Dicho así suena a magia, pero no lo es. Lo que hace el aprendizaje profundo (deep learning) es transformar las variables del modelo en una representación más eficiente, una especie de nuevo lenguaje matemático donde las relaciones son casi lineales. En ese espacio transformado, resolver el modelo se vuelve mucho más sencillo. Es la misma lógica que usamos al tomar logaritmos para simplificar algunas funciones, solo que ahora la red encuentra automáticamente la transformación óptima, incluso cuando la intuición económica no alcanza.
El resultado es sorprendente: con suficientes capas y neuronas, una red puede aproximar cualquier función —una propiedad conocida como teorema de aproximación universal— y romper la maldición de la dimensionalidad. Así, modelos con decenas de variables, antes inabordables, se vuelven resolubles.
En un documento de investigación reciente, Jesús Fernández-Villaverde muestra un ejemplo clásico: el modelo de crecimiento neoclásico. La red neuronal aprende a reproducir el comportamiento de un planificador social que decide cuánto producir, consumir y ahorrar para maximizar el bienestar futuro. En pruebas, el algoritmo halló la misma solución que los métodos tradicionales, pero en una fracción del tiempo y sin necesidad de simplificar el modelo.

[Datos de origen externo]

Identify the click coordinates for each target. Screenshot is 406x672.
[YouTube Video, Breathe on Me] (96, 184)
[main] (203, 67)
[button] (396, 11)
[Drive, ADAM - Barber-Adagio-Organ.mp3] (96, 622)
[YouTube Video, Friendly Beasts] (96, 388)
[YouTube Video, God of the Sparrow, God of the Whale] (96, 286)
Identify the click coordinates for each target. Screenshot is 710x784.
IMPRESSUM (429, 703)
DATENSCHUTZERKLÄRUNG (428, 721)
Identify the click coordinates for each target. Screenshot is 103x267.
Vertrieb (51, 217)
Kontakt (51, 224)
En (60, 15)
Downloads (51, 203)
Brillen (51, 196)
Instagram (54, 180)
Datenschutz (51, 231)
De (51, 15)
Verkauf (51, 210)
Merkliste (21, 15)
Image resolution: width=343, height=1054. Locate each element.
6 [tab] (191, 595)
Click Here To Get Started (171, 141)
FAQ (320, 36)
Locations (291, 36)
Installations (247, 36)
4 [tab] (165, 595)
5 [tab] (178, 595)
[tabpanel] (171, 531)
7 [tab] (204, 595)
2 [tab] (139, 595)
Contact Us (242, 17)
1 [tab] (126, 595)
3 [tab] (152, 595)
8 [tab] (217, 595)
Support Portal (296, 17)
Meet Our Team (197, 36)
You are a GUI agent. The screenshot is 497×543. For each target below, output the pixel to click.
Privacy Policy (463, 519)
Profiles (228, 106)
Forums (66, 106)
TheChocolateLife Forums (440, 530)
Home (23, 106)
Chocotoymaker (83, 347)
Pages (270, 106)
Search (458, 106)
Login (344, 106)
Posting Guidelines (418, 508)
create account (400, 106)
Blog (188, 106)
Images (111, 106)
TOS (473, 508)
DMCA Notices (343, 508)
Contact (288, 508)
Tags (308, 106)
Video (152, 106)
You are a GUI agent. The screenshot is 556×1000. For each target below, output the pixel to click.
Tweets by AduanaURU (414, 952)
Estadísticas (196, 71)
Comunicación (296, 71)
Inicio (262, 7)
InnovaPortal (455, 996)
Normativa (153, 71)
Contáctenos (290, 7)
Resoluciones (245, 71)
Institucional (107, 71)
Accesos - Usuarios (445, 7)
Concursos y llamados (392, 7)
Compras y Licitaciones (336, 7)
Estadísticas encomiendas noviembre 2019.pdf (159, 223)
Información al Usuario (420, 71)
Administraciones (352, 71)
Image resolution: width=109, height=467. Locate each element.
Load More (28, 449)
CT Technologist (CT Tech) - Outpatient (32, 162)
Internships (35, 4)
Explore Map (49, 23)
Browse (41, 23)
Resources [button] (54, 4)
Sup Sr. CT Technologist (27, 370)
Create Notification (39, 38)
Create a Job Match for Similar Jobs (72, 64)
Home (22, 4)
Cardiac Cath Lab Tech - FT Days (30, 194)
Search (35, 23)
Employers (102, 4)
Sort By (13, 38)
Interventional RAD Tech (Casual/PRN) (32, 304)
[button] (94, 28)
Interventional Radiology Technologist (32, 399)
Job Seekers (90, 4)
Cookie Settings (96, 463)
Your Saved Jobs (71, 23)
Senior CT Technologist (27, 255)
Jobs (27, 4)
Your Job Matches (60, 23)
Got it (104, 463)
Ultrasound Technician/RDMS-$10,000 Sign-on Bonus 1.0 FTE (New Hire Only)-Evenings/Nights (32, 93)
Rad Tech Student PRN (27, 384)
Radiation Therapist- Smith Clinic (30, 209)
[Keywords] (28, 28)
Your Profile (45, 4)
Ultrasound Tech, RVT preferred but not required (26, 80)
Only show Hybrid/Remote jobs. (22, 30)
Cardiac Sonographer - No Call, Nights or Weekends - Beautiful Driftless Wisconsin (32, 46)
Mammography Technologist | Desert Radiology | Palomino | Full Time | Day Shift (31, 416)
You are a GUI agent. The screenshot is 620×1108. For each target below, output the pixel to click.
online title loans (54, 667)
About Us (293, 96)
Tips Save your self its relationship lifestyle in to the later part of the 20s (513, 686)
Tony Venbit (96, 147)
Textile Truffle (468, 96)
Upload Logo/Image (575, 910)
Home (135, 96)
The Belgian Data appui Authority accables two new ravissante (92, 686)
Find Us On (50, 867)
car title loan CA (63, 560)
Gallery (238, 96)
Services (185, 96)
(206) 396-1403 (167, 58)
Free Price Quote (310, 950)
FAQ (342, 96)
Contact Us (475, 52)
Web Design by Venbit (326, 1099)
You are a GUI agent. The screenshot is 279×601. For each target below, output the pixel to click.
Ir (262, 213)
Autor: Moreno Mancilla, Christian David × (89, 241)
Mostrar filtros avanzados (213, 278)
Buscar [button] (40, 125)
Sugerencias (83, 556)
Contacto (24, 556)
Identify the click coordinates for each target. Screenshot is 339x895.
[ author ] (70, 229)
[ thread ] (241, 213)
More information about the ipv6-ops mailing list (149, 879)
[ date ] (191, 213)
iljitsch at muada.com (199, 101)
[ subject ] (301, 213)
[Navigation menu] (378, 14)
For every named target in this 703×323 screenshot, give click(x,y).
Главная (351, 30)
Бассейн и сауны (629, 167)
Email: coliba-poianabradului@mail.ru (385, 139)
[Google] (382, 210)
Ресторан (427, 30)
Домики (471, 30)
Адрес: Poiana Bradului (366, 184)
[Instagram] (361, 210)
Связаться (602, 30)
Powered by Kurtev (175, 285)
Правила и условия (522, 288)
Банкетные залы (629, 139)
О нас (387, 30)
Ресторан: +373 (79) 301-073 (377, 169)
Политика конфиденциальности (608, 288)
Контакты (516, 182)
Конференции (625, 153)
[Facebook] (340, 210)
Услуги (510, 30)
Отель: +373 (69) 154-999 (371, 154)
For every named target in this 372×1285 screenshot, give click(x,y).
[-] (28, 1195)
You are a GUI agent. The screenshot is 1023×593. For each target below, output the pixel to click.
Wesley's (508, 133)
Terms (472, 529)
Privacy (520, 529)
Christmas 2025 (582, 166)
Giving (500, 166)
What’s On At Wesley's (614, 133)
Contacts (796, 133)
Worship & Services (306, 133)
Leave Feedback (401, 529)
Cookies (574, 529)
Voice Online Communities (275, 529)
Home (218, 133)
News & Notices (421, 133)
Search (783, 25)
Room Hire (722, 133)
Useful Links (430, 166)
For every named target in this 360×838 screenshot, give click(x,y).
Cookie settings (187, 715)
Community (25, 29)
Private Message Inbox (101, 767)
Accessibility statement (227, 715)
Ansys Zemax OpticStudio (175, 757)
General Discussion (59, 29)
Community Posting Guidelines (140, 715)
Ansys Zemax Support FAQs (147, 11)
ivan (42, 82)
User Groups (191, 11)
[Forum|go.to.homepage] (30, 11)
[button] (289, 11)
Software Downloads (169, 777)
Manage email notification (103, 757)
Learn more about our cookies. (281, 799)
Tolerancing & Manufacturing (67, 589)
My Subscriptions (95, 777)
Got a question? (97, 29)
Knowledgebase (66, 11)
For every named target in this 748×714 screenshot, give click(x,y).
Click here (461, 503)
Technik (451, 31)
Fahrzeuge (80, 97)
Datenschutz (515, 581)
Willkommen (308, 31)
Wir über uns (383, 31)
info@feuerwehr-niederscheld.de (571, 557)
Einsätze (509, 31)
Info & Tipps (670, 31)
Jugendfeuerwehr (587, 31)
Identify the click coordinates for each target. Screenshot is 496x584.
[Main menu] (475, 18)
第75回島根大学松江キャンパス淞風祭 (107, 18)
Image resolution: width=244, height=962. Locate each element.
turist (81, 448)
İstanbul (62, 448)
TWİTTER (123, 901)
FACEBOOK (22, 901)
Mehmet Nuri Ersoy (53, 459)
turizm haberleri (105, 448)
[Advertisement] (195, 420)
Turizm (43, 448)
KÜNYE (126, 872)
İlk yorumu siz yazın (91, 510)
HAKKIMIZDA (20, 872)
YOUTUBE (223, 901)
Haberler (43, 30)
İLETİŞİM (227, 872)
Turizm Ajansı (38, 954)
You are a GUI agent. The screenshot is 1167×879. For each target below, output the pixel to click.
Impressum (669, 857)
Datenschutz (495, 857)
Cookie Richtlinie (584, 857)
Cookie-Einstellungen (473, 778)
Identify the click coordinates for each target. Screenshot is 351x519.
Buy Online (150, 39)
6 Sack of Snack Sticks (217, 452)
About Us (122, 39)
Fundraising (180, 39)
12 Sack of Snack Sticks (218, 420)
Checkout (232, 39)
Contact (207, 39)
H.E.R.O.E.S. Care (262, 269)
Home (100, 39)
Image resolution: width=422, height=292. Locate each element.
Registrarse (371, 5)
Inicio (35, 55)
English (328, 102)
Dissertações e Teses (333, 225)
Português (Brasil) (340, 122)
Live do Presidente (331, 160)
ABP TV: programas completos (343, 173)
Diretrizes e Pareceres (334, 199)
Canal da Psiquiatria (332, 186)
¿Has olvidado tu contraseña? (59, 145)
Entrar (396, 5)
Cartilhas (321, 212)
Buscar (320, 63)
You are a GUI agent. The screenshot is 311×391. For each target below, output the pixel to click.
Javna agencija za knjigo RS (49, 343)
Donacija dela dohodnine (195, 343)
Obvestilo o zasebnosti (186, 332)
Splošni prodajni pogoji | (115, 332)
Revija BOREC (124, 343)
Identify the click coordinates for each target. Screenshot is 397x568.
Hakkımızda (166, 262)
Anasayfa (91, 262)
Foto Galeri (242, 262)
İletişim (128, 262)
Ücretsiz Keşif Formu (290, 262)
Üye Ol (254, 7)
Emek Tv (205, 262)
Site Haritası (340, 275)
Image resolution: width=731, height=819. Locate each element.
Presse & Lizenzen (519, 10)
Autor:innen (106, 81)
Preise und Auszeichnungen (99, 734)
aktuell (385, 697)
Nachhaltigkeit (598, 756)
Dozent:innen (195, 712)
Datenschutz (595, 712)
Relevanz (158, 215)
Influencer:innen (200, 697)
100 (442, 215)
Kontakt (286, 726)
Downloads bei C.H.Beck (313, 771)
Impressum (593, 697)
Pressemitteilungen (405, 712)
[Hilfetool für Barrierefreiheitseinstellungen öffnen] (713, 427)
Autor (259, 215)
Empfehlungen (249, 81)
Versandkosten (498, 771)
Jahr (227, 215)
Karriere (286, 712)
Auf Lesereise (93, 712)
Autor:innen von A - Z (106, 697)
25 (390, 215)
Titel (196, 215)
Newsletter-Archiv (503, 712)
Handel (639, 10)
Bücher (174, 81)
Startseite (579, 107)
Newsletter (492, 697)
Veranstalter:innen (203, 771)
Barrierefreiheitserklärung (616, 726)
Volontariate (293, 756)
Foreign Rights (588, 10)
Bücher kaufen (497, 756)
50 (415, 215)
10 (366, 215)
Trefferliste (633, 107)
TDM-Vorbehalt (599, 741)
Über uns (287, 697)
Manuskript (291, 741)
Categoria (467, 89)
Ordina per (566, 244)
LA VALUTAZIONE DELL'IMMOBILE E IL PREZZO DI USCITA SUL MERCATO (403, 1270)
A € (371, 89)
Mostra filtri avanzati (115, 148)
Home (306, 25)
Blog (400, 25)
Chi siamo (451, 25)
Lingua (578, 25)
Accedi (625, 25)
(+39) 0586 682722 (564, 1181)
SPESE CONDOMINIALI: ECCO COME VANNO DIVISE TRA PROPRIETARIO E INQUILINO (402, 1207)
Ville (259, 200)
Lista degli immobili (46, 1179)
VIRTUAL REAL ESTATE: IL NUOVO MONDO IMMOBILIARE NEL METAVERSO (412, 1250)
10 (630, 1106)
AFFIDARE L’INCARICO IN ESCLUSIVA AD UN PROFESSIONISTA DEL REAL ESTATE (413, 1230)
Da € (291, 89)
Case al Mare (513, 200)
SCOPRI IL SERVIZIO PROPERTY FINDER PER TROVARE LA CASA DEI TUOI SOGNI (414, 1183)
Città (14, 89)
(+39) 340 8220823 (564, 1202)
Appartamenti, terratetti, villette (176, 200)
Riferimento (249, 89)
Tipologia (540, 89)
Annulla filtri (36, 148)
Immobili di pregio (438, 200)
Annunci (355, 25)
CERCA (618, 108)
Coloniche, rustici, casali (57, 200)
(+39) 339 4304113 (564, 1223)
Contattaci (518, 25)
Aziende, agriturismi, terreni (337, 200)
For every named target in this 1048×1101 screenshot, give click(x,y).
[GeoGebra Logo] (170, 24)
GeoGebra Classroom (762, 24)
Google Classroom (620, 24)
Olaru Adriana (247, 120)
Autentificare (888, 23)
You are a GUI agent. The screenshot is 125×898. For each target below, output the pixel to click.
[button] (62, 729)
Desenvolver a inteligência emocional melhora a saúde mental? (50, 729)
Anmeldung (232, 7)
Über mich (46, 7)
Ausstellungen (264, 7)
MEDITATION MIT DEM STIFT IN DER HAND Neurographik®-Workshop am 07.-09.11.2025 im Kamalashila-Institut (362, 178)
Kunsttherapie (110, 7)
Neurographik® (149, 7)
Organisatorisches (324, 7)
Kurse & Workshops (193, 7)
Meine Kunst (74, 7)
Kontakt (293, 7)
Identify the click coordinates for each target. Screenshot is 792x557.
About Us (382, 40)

Lo más interesante es que las redes no solo sirven para reproducir resultados conocidos, sino para explorar mundos que antes eran imposibles de calcular: economías con millones de agentes heterogéneos, sistemas con restricciones que se activan o se relajan según las circunstancias, o modelos espaciales donde las decisiones de una ciudad afectan a otra.
Aun así, el método no está exento de riesgos. Los economistas no siempre pueden garantizar que la red converge al equilibrio correcto, y el entrenamiento puede ser inestable. Pero las ventajas son tan grandes que el aprendizaje profundo se ha convertido en un nuevo paradigma para la economía computacional.
Detrás de esta revolución hay también un ecosistema tecnológico que la hace posible: procesadores paralelos —como los de NVIDIA— y bibliotecas abiertas —como PyTorch o JAX— que permiten programar modelos económicos en pocas líneas de código.
En el fondo, lo que las redes neuronales hacen es matemática, no magia. Pero abren una puerta fascinante: entender la economía no solo como un conjunto de ecuaciones, sino como un sistema que puede aprender de sí mismo. Quizá el próximo gran avance en política económica no venga de un nuevo modelo teórico, sino de una red que logre resolver los que hasta hoy creíamos irresolubles.